PROVIDED PASSAGE:
------------
Structure and properties of titanium produced by a new method of chip recycling

doi:10.1016/j.jmatprotec.2017.05.005

Journal of Materials Processing Technology

Volume 248, October 2017, Pages 80-91

https://doi.org/10.1016/j.jmatprotec.2017.05.005 Get rights and content

Abstract

The paper proposes a new technique of recycling metallic chips and presents the results of examination of the products thus obtained. The aim of the experiments was to recycle commercial purity (cp) titanium Grade 2 chips obtained by turning, and to produce a solid bulk material. The recycling was realized using a plastic working process. The titanium chips were first subjected to preliminary consolidation and then directly extruded using the KOBO process. The properties of the recycling final product were examined and compared with those of the as-received, solid cp-titanium Grade 2 (reference material).

The recycling process yielded a well consolidated solid titanium rod with a diameter of 8 mm. The consolidation effect was high which was confirmed by the fact that only a small number of voids and discontinuities distributed randomly were observed. The final material had a homogeneous grained structure. The equiaxial grains observed on the transverse and longitudinal sections had similar sizes. The mechanical properties of the recycled material (estimated based on the results of microhardness measurements and uniaxial compression tests) were comparable with those of solid cp-titanium Grade 2.

Introduction

The amount of material scrap, such as chips, lumps, or cuttings, left after machining of various metals in the production of semi-finished or final products (especially in series production or in manufacturing complicated shapes). The amount of scrap may be substantial and thus bring about economic losses. In some special cases, such as manufacturing biomedical or aerospace parts made of titanium, the material loss may even amount to 80% (Luo et al., 2010). Therefore, the recycling of material scrap and its repeated use can reduce the production cost. This is especially important with titanium and aluminum, which are used in mass production and are relatively expensive.

The basic and most often used method of scrap recycling is re-melting which is considered to be the reference technology in inventing other potential technologies. In industrial practice, titanium chips are re-melted using the electron beam melting (EB) and vacuum arc remelting (VAR), techniques which permit converting titanium scrap into a useful material (www.timet.com). These technologies are however energy-consuming, and require that the process should be conducted in vacuum or an inert gas. This is especially disadvantageous when dealing with titanium and its alloys since they show high affinity to oxygen and nitrogen. Thus, these technologies are demanding and are limited in use on a wider scale. Therefore, the aim of many research works is now to optimize the existing methods of recycling titanium or to find new techniques of its recycling.

One of the promising ways of recycling metallic scrap, alternative to re-melting, is the technology based on plastic working. Then appropriate high pressure, high temperature and large plastic strain are needed in order to crush the oxides layer (which covers the individual chips) and to activate diffusion as well as the bonding processes (Gronostajski and Matuszak, 1999). Another condition for successful recycling of metallic chips is that their material should be plastically deformable. Xia (2008) reported that, in terms of consolidation, an additional advantage of plastic deformation is the transport of atoms by shape changing and flow of the material.
------------
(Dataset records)
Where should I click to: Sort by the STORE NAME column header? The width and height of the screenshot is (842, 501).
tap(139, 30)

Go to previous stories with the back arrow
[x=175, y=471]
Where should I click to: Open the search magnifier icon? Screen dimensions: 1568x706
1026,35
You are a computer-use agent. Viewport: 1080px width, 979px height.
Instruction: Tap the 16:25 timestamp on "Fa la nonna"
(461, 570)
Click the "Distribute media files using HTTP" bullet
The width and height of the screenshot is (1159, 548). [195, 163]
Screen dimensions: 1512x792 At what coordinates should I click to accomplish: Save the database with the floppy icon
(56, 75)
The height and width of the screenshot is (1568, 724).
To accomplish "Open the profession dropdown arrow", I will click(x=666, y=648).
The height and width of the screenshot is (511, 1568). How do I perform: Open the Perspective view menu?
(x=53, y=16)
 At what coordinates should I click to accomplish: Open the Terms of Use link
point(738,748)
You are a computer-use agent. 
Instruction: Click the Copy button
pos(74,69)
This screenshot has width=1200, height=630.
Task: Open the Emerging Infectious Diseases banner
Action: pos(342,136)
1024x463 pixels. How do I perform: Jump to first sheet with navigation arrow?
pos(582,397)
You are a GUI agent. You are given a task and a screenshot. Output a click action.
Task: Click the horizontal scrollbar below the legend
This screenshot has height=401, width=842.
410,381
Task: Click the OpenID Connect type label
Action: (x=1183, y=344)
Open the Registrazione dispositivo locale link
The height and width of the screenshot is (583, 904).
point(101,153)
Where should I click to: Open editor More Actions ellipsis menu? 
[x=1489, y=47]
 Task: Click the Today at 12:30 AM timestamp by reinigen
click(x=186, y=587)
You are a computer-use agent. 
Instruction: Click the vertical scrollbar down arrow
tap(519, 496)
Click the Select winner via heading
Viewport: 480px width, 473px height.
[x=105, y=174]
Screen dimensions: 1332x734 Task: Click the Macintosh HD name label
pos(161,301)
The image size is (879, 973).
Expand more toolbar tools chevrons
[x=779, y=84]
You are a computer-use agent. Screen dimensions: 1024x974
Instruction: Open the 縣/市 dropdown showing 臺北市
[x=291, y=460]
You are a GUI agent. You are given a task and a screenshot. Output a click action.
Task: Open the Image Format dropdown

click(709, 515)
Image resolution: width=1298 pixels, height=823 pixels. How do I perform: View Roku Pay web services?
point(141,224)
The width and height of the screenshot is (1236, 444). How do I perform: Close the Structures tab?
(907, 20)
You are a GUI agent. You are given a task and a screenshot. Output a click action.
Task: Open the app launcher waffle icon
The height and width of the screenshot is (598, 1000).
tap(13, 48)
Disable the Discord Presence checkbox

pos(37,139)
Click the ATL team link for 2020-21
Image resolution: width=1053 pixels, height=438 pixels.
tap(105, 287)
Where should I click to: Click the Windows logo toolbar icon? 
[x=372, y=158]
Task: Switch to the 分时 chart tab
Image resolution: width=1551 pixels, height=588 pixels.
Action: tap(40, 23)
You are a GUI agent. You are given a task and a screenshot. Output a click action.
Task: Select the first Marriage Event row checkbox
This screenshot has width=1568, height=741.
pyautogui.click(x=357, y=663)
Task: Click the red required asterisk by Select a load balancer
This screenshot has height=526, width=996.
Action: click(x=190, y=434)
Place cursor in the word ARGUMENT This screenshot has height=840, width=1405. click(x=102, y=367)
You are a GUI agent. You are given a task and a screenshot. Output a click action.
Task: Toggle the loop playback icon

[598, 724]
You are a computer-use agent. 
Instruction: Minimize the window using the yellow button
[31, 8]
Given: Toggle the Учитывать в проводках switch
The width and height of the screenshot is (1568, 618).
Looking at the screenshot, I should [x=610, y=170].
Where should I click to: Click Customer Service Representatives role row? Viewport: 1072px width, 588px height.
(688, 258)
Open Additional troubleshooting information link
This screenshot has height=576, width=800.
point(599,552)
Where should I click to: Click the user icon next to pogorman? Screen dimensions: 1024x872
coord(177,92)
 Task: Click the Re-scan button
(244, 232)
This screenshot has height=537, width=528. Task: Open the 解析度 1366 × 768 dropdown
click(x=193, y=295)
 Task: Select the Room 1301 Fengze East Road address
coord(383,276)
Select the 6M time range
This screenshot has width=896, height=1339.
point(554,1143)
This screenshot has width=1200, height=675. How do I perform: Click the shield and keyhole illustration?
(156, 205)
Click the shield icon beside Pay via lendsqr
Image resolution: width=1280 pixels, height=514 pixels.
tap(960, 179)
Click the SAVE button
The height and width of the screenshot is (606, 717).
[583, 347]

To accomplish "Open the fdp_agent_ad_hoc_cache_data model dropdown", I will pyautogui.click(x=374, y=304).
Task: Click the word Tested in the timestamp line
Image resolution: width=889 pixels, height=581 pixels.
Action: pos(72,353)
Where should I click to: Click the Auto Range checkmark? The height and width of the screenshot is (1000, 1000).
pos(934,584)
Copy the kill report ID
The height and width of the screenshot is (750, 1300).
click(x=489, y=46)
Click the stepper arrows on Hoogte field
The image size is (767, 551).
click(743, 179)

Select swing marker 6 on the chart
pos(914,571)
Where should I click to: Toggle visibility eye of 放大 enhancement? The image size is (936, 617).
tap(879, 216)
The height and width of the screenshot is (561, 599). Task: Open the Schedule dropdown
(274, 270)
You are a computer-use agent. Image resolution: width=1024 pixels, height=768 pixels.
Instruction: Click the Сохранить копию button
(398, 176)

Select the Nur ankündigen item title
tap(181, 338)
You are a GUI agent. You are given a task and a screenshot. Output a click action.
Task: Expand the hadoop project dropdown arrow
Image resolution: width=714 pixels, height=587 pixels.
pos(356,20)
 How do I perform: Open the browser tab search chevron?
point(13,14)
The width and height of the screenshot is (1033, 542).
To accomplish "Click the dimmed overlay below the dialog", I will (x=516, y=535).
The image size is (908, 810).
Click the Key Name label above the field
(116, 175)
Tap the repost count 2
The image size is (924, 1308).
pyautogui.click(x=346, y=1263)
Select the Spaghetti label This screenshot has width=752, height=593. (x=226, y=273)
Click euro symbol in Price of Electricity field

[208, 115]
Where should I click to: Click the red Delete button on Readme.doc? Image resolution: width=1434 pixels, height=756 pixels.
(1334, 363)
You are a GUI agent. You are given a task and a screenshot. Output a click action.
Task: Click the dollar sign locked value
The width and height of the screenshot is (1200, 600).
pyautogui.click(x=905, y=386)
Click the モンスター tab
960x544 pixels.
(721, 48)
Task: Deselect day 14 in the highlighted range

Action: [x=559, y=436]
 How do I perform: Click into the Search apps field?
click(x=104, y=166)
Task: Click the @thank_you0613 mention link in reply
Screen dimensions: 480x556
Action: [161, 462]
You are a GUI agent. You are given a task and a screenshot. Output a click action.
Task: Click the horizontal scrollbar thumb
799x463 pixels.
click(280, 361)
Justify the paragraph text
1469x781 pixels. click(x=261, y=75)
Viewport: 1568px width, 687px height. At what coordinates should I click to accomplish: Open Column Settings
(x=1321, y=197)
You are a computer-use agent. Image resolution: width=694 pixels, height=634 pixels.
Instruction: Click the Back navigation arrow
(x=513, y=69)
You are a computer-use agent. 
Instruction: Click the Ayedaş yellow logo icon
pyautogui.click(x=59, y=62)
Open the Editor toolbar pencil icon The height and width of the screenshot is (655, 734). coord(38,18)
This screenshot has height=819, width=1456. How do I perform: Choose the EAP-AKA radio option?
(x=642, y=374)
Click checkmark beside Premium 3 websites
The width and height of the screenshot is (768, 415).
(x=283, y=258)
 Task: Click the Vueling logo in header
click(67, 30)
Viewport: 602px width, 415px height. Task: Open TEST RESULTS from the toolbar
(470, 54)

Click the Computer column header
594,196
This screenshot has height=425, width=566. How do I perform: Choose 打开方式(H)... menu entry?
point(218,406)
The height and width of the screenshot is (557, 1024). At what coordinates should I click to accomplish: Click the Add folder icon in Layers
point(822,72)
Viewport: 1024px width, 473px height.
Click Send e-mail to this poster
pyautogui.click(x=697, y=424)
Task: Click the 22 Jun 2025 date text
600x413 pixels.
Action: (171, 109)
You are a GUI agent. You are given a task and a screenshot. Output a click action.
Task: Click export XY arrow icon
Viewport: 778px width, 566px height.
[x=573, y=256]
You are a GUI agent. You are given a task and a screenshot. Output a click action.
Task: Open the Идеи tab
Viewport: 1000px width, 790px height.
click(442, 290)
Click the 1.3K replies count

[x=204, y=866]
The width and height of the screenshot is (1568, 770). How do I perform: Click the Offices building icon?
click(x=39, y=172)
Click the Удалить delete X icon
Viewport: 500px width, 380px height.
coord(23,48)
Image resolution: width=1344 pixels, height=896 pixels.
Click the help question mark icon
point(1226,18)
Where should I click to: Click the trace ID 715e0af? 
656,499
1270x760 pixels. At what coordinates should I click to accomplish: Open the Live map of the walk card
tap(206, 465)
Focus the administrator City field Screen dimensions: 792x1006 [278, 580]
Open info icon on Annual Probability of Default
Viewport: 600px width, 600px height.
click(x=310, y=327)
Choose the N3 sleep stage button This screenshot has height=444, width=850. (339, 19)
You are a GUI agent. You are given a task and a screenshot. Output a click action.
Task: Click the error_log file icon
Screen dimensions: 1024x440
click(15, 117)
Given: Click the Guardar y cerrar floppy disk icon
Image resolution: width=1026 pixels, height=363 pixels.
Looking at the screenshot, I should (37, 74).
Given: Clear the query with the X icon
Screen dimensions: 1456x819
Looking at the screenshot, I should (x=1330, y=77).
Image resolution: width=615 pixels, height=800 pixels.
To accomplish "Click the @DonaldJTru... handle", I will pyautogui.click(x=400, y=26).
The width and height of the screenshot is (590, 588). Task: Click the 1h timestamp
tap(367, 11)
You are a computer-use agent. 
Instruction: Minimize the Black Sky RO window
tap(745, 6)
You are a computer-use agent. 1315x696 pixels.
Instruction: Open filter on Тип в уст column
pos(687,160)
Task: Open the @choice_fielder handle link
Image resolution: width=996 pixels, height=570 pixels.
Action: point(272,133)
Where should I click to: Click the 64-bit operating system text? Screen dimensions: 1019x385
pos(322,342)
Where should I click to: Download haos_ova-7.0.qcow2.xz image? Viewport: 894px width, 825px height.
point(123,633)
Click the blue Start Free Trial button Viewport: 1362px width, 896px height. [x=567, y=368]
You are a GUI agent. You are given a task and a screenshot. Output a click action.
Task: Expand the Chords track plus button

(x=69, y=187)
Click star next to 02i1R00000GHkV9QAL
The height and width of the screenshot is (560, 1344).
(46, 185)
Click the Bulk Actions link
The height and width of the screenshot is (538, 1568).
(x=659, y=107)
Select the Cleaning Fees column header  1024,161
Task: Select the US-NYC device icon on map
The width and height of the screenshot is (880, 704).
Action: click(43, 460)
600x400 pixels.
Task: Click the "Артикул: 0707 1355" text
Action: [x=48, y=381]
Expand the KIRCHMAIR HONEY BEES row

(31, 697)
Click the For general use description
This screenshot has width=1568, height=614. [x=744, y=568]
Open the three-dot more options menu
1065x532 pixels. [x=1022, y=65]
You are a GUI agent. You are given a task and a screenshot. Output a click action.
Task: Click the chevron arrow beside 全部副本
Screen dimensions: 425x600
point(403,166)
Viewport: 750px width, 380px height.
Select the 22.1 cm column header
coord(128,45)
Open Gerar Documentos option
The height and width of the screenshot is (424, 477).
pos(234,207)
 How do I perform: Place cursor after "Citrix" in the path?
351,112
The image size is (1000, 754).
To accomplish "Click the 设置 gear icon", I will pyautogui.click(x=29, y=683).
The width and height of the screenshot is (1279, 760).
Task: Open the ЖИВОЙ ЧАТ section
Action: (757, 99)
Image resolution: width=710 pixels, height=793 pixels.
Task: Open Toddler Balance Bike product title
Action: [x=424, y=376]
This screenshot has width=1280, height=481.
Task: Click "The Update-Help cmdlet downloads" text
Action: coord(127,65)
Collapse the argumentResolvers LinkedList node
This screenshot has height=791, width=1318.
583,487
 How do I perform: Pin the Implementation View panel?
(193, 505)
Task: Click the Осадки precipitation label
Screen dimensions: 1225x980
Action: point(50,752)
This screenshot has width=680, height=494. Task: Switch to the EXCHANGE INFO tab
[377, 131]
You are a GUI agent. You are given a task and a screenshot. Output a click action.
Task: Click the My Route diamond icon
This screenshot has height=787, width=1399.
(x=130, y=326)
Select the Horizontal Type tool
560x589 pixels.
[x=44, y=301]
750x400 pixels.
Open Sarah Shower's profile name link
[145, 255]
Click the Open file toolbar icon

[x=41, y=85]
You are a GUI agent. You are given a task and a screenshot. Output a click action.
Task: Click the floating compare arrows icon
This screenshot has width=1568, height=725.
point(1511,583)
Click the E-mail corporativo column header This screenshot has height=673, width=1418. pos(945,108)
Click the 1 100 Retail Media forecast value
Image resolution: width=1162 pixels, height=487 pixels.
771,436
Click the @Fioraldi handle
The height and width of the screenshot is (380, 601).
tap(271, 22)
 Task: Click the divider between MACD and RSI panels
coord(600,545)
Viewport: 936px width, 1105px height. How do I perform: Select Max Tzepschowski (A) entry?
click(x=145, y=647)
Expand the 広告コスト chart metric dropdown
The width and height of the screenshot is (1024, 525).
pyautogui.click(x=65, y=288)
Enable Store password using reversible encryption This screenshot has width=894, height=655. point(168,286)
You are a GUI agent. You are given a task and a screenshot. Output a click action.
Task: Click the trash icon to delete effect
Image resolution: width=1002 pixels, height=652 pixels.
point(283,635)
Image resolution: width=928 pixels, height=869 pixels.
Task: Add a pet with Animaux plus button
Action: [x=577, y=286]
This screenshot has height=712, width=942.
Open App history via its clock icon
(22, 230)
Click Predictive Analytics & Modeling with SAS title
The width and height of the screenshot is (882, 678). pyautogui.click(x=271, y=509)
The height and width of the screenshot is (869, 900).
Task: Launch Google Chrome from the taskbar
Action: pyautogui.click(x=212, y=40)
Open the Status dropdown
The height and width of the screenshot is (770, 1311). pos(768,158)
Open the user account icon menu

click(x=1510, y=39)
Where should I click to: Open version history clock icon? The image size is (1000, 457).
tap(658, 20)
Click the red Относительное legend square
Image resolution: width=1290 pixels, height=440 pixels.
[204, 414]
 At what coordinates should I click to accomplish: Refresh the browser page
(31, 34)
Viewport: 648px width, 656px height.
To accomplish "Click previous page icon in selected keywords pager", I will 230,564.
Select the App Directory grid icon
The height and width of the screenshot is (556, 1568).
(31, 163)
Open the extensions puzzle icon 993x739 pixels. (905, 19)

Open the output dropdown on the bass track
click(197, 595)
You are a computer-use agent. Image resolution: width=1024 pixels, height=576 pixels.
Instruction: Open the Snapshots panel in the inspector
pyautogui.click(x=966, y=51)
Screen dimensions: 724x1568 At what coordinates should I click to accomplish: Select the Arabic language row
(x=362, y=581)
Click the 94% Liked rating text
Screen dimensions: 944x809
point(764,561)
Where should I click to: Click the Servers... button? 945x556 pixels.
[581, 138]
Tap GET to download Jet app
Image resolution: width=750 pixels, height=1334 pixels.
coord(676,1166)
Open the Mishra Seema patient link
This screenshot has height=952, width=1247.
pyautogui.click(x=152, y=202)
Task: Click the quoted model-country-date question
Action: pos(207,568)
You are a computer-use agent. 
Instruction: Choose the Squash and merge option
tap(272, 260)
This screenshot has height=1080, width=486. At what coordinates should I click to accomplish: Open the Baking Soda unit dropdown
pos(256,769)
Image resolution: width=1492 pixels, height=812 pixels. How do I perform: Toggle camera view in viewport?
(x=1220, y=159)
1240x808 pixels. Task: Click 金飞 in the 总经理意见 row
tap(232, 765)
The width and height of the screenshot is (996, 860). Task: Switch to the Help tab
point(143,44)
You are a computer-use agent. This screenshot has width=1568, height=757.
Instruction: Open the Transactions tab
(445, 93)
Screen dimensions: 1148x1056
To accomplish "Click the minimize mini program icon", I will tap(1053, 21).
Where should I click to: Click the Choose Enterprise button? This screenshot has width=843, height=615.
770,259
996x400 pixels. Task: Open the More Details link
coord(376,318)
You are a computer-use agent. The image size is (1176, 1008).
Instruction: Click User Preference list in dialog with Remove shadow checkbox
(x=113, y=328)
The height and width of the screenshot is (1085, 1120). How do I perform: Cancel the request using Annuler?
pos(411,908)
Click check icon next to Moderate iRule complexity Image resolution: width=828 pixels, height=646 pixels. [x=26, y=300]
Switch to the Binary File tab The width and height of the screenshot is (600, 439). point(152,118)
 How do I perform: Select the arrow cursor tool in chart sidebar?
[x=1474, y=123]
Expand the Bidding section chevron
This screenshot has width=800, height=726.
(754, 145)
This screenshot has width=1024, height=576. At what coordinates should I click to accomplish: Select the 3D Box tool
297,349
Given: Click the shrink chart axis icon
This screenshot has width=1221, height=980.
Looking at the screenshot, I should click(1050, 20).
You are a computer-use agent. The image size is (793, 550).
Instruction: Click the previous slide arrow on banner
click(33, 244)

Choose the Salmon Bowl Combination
------------
ASSIGNMENT: Please continue the passage on recycling titanium chips, starting right after its final sentence.

RESULT OF THE TASK:
There are great literature reports concerning the recycling of metallic chips based on the traditional plastic deformation processes and their combinations. In this field most of the numerous achievements in chip recycling described in the literature are dedicated to aluminium and its alloys, which is widely reported in the general reviews by Shamsudin et al. (2016) or Samuel (2003).

For example, Gronostajski and Matuszak (1999) proposed a special direct conversion of aluminium (and some its alloys) chips into compact bearing components, which was done without melting. These processes consisted of: milling or cutting the chips into a granulate (no more than 4 millimeters long), and then mixing with particles of reinforcing-hardening phases, cold pressing-compacting, and, finally, hot extrusion. As a result of these procedures products with density up to 99% and relatively good mechanical properties were obtained. This method was further improved by an additional heat treatment applied to the recycled product with the aim to increase its mechanical properties (Chmura and Gronostajski, 2006).

Tekkaya et al. (2009) presented another technology of recycling aluminium alloy chips realized by plastic working. Various kinds of AA6060 alloy chips were compacted and then hot extruded. The products obtained had the form of bulk profiles and were characterized by relatively good yield strength. In turn Haase and Tekkaya (2015) proposed yet another complex several-stage procedure of chips recycling which included hot extrusion. In their experiments, the aluminium alloy AA6060 chips were first processed by preliminary compaction, then annealed, and finally hot direct extruded (to crush the oxides and produce bonding). It was important that the recycled materials thus obtained were used for manufacturing cans and rods (i.e. the material were successfully subjected to the backward can extrusion and forward rod extrusion). This work gives evidence that the chip recycling procedures based on plastic working can provide a useful engineering material.

Another interesting proposition of the recycling technology was presented by Chiba et al. (2011) who compacted the aluminium alloy machining scrap into billets and then successfully extruded at room temperature into square bars. Just as in our work, the chips were uniaxially compressed in a container to obtain a briquette and then subjected to heating. Although in the experiments conducted by Chiba et al. (2011) the compression and extrusion were “cold”, before the extrusion, they proposed annealing of the briquette so as to avoid some cracks and to reduce the extrusion force. Alternatively, it would be possible to anneal the scrap before compaction, which leads to further softening of the billets. Anyway, as a result, the billets are extruded at a smaller extrusion load.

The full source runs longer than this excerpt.